Probability Theory and Statistical Inference

Probability Theory and Statistical Inference
Title Probability Theory and Statistical Inference PDF eBook
Author Aris Spanos
Publisher Cambridge University Press
Pages 787
Release 2019-09-19
Genre Business & Economics
ISBN 1107185149

Download Probability Theory and Statistical Inference Book in PDF, Epub and Kindle

This empirical research methods course enables informed implementation of statistical procedures, giving rise to trustworthy evidence.

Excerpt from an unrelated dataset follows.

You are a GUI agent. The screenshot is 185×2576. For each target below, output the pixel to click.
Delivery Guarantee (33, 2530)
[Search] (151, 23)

Statistical Analysis Handbook

Statistical Analysis Handbook
Title Statistical Analysis Handbook PDF eBook
Author Dr Michael John de Smith
Publisher The Winchelsea Press
Pages 827
Release
Genre Education
ISBN 1912556081

Download Statistical Analysis Handbook Book in PDF, Epub and Kindle

A Comprehensive Handbook of Statistical Concepts, Techniques and Software Tools.

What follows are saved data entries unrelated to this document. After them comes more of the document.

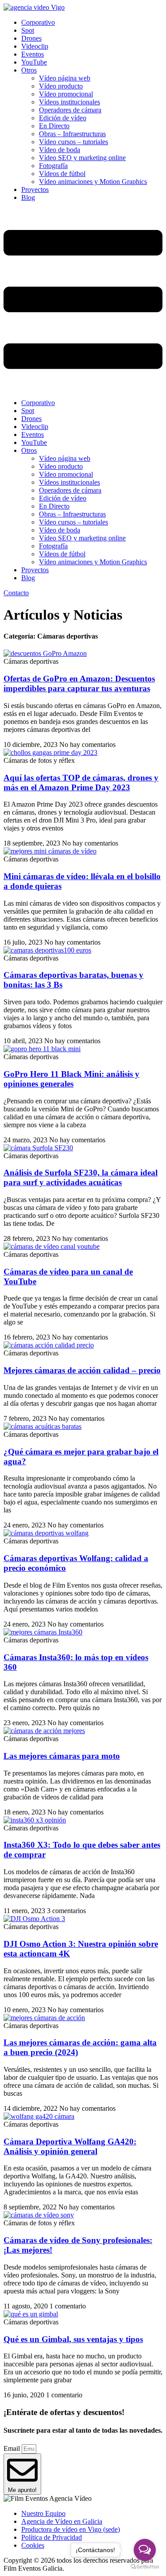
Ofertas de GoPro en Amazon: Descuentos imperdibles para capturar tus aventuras (79, 683)
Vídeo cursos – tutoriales (73, 141)
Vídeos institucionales (69, 102)
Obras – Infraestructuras (72, 134)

Bayesian Data Analysis for Animal Scientists

Bayesian Data Analysis for Animal Scientists
Title Bayesian Data Analysis for Animal Scientists PDF eBook
Author Agustín Blasco
Publisher Springer
Pages 289
Release 2017-08-30
Genre Technology & Engineering
ISBN 3319542745

Download Bayesian Data Analysis for Animal Scientists Book in PDF, Epub and Kindle

In this book, we provide an easy introduction to Bayesian inference using MCMC techniques, making most topics intuitively reasonable and deriving to appendixes the more complicated matters. The biologist or the agricultural researcher does not normally have a background in Bayesian statistics, having difficulties in following the technical books introducing Bayesian techniques. The difficulties arise from the way of making inferences, which is completely different in the Bayesian school, and from the difficulties in understanding complicated matters such as the MCMC numerical methods. We compare both schools, classic and Bayesian, underlying the advantages of Bayesian solutions, and proposing inferences based in relevant differences, guaranteed values, probabilities of similitude or the use of ratios. We also give a scope of complex problems that can be solved using Bayesian statistics, and we end the book explaining the difficulties associated to model choice and the use of small samples. The book has a practical orientation and uses simple models to introduce the reader in this increasingly popular school of inference.